═════ GIVEN DATA ═════

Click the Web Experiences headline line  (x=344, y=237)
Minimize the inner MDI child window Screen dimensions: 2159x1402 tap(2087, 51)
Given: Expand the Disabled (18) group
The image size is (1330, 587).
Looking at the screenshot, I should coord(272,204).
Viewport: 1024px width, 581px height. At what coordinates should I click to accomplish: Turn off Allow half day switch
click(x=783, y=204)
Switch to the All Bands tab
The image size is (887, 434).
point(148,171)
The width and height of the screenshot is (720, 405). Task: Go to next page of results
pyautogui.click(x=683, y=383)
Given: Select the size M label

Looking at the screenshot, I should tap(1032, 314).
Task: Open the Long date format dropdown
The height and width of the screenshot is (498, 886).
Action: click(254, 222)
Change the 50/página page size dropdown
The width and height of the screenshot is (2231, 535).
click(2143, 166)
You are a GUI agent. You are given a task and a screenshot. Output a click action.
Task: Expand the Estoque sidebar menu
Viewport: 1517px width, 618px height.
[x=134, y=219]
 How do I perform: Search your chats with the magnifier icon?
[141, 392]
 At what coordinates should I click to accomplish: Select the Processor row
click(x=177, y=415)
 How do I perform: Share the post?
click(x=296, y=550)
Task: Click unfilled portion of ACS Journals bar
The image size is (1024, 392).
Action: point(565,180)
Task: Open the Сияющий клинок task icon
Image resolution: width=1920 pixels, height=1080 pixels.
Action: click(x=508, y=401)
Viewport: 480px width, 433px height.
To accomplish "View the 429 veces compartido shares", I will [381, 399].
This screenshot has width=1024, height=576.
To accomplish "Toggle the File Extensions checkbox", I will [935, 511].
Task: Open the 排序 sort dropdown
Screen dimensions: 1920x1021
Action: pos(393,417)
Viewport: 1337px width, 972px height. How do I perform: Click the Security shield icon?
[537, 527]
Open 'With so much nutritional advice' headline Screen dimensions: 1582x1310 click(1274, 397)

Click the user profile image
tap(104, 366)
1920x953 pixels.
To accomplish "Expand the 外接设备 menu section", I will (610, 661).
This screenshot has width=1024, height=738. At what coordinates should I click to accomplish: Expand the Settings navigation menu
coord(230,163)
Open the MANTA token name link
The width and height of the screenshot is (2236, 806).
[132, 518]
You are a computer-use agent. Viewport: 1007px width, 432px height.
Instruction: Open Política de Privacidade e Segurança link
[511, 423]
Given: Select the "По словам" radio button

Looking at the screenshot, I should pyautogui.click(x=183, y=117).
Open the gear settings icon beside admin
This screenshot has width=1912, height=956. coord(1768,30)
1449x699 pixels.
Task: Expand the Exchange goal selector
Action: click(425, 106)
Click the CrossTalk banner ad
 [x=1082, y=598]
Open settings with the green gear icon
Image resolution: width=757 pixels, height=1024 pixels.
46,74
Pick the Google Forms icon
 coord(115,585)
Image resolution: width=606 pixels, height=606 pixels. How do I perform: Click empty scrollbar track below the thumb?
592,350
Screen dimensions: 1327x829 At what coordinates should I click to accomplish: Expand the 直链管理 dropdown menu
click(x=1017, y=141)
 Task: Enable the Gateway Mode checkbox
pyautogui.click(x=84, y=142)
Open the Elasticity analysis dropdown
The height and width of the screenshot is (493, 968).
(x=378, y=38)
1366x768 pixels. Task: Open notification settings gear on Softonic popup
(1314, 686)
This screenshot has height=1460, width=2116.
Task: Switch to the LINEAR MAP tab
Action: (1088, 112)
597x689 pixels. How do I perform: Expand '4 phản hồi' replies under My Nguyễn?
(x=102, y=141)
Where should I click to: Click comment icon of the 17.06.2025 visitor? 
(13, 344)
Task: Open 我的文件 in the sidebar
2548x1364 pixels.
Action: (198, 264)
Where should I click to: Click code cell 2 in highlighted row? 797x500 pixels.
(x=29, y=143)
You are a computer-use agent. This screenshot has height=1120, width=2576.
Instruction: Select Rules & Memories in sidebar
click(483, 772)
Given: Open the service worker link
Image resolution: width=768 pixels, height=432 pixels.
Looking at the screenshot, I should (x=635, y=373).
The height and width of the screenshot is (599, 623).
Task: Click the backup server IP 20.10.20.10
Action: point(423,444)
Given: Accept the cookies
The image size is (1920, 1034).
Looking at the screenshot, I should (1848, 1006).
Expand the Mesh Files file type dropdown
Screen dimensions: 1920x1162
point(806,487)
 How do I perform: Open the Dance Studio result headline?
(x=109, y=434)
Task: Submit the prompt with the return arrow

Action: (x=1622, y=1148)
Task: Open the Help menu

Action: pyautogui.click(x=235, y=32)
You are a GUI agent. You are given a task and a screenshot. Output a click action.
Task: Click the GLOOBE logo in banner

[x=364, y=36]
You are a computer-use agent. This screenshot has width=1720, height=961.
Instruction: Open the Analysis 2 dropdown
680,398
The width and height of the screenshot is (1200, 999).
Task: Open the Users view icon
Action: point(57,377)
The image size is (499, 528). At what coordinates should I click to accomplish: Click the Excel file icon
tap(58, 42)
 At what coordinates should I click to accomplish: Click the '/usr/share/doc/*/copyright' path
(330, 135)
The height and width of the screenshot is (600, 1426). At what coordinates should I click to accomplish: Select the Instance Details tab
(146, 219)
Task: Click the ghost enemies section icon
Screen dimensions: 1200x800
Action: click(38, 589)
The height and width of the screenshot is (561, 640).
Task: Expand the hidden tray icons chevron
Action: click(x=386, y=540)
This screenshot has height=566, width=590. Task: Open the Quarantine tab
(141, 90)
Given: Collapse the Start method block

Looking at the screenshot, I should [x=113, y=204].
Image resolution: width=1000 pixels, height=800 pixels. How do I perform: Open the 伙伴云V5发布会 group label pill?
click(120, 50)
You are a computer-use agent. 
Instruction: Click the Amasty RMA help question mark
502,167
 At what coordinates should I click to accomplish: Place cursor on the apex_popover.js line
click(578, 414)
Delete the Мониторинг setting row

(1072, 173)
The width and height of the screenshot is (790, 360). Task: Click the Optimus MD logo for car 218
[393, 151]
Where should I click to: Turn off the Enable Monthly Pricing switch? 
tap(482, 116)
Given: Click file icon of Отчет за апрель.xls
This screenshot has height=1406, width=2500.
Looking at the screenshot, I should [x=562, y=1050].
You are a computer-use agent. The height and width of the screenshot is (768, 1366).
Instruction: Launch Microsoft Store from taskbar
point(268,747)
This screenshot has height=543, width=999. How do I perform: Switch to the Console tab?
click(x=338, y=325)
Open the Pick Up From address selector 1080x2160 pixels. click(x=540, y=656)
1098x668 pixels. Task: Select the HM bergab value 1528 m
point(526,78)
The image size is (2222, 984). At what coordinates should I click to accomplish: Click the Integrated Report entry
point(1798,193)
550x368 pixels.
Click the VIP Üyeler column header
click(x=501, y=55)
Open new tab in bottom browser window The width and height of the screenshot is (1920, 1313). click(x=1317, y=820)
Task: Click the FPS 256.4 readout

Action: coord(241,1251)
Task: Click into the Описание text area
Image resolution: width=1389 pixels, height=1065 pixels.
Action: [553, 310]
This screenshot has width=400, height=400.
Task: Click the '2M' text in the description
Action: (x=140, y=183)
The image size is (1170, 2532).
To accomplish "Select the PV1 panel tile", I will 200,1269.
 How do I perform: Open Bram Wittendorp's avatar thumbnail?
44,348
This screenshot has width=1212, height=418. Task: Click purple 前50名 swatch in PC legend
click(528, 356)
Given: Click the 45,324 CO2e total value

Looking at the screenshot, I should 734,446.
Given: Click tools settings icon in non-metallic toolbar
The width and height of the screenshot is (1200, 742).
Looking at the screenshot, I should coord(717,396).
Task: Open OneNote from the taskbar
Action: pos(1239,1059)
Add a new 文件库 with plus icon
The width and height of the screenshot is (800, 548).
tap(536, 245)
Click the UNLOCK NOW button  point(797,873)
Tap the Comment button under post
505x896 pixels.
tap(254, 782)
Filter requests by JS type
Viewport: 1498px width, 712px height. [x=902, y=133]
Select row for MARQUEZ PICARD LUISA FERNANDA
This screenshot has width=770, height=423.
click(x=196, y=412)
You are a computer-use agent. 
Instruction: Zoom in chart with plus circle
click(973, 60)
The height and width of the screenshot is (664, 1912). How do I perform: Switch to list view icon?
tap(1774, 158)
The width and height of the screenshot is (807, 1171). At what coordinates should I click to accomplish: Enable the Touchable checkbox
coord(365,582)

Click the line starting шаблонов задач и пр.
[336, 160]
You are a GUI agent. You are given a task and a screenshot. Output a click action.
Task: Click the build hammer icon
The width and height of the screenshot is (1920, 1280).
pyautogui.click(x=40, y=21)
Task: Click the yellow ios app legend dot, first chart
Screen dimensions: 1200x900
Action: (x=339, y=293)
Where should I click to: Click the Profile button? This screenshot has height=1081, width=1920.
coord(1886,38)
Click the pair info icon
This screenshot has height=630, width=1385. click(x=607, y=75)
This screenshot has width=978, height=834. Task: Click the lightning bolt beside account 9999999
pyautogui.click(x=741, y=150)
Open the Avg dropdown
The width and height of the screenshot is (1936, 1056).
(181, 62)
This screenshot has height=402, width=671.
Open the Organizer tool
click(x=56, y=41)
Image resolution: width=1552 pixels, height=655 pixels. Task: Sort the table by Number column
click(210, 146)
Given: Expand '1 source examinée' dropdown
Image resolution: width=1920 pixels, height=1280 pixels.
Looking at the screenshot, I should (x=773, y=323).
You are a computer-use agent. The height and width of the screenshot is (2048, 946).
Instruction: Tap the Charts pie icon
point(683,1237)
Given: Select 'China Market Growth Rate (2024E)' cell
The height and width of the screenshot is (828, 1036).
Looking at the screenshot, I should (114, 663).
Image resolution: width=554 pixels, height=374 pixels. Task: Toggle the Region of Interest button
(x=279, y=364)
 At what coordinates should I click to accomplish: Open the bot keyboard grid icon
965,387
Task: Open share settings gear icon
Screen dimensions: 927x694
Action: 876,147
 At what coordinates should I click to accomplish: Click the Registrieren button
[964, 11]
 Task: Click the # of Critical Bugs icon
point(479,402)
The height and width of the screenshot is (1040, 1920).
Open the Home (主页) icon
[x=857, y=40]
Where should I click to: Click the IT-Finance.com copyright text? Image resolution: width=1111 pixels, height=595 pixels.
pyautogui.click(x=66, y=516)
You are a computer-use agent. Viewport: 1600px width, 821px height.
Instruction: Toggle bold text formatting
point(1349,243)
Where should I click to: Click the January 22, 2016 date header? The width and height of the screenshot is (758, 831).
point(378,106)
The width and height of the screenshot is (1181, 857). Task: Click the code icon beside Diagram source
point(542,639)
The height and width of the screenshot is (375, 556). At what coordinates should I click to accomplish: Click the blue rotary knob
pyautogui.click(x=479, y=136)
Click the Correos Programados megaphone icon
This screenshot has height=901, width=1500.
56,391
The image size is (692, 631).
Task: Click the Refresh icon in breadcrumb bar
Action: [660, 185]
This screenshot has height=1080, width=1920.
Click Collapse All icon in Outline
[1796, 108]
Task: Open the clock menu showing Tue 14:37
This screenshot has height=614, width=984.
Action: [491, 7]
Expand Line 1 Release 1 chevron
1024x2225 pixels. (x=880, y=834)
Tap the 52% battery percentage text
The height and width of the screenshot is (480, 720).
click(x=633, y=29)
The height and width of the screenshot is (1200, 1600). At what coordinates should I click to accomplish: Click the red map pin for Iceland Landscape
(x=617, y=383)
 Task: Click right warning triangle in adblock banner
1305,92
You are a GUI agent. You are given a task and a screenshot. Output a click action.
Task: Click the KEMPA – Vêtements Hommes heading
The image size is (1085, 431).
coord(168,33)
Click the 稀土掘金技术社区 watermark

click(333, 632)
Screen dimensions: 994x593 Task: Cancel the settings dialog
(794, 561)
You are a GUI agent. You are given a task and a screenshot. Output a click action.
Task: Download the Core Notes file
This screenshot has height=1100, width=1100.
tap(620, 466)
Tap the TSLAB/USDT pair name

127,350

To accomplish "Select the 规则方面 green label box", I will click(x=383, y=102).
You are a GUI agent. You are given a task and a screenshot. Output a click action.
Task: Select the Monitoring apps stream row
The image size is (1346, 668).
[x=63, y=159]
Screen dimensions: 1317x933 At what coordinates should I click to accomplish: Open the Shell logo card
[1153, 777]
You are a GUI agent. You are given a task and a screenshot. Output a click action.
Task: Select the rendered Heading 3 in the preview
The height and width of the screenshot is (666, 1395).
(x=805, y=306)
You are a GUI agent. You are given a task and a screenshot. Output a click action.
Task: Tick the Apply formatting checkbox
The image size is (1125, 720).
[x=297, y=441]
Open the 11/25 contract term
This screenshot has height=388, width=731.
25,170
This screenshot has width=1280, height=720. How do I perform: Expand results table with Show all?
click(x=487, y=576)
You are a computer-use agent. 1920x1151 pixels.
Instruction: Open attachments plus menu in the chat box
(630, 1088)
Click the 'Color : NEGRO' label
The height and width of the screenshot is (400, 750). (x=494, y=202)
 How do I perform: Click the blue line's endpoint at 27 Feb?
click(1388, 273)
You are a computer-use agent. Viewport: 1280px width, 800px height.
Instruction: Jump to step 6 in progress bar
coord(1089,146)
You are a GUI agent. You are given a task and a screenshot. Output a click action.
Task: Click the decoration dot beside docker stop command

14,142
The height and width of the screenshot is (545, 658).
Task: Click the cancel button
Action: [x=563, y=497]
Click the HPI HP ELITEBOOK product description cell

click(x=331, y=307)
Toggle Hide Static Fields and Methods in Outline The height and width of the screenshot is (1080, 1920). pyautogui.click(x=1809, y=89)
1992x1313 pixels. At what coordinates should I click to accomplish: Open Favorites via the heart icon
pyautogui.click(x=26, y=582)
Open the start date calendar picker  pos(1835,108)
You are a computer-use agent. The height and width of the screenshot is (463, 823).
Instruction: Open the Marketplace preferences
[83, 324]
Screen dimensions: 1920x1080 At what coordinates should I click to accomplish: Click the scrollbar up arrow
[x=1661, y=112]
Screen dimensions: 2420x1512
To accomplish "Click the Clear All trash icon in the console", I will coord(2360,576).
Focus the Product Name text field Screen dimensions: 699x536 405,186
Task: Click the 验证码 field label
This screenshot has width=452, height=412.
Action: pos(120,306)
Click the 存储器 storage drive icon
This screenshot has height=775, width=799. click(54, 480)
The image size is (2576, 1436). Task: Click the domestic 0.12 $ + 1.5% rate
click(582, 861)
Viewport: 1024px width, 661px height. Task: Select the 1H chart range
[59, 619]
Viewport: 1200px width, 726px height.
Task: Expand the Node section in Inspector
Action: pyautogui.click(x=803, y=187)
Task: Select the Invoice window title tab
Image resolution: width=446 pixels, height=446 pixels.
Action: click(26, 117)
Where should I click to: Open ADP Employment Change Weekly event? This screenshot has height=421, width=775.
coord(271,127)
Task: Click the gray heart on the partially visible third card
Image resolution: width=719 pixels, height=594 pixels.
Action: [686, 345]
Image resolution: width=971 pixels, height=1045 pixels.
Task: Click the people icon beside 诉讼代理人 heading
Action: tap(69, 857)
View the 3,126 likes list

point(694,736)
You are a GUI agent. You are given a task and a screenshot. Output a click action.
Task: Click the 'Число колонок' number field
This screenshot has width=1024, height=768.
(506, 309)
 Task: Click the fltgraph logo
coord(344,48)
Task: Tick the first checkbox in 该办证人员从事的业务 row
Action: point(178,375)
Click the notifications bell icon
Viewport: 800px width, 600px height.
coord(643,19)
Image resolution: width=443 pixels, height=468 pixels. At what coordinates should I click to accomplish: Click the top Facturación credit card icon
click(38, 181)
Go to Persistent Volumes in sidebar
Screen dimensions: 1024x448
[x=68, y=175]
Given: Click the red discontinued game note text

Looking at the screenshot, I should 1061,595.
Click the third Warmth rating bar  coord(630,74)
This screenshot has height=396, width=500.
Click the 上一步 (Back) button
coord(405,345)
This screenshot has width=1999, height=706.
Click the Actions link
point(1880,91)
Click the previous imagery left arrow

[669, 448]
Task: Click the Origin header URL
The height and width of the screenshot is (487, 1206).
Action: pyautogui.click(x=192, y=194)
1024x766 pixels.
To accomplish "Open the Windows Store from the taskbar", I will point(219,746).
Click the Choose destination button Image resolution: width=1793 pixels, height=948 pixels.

═════

- _EXERCISE DETAILS_:
Copy the lines starting at the one containing "The height and width of the screenshot is (664, 1912)." and ending at the one containing "point(479,402)", reproducing them without any change.

- _REPLY TO THE EXERCISE_:
The height and width of the screenshot is (664, 1912). How do I perform: Switch to list view icon?
tap(1774, 158)
The width and height of the screenshot is (807, 1171). At what coordinates should I click to accomplish: Enable the Touchable checkbox
coord(365,582)

Click the line starting шаблонов задач и пр.
[336, 160]
You are a GUI agent. You are given a task and a screenshot. Output a click action.
Task: Click the build hammer icon
The width and height of the screenshot is (1920, 1280).
pyautogui.click(x=40, y=21)
Task: Click the yellow ios app legend dot, first chart
Screen dimensions: 1200x900
Action: (x=339, y=293)
Where should I click to: Click the Profile button? This screenshot has height=1081, width=1920.
coord(1886,38)
Click the pair info icon
This screenshot has height=630, width=1385. click(x=607, y=75)
This screenshot has width=978, height=834. Task: Click the lightning bolt beside account 9999999
pyautogui.click(x=741, y=150)
Open the Avg dropdown
The width and height of the screenshot is (1936, 1056).
(181, 62)
This screenshot has height=402, width=671.
Open the Organizer tool
click(x=56, y=41)
Image resolution: width=1552 pixels, height=655 pixels. Task: Sort the table by Number column
click(210, 146)
Given: Expand '1 source examinée' dropdown
Image resolution: width=1920 pixels, height=1280 pixels.
Looking at the screenshot, I should (x=773, y=323).
You are a computer-use agent. The height and width of the screenshot is (2048, 946).
Instruction: Tap the Charts pie icon
point(683,1237)
Given: Select 'China Market Growth Rate (2024E)' cell
The height and width of the screenshot is (828, 1036).
Looking at the screenshot, I should (114, 663).
Image resolution: width=554 pixels, height=374 pixels. Task: Toggle the Region of Interest button
(x=279, y=364)
 At what coordinates should I click to accomplish: Open the bot keyboard grid icon
965,387
Task: Open share settings gear icon
Screen dimensions: 927x694
Action: 876,147
 At what coordinates should I click to accomplish: Click the Registrieren button
[964, 11]
 Task: Click the # of Critical Bugs icon
point(479,402)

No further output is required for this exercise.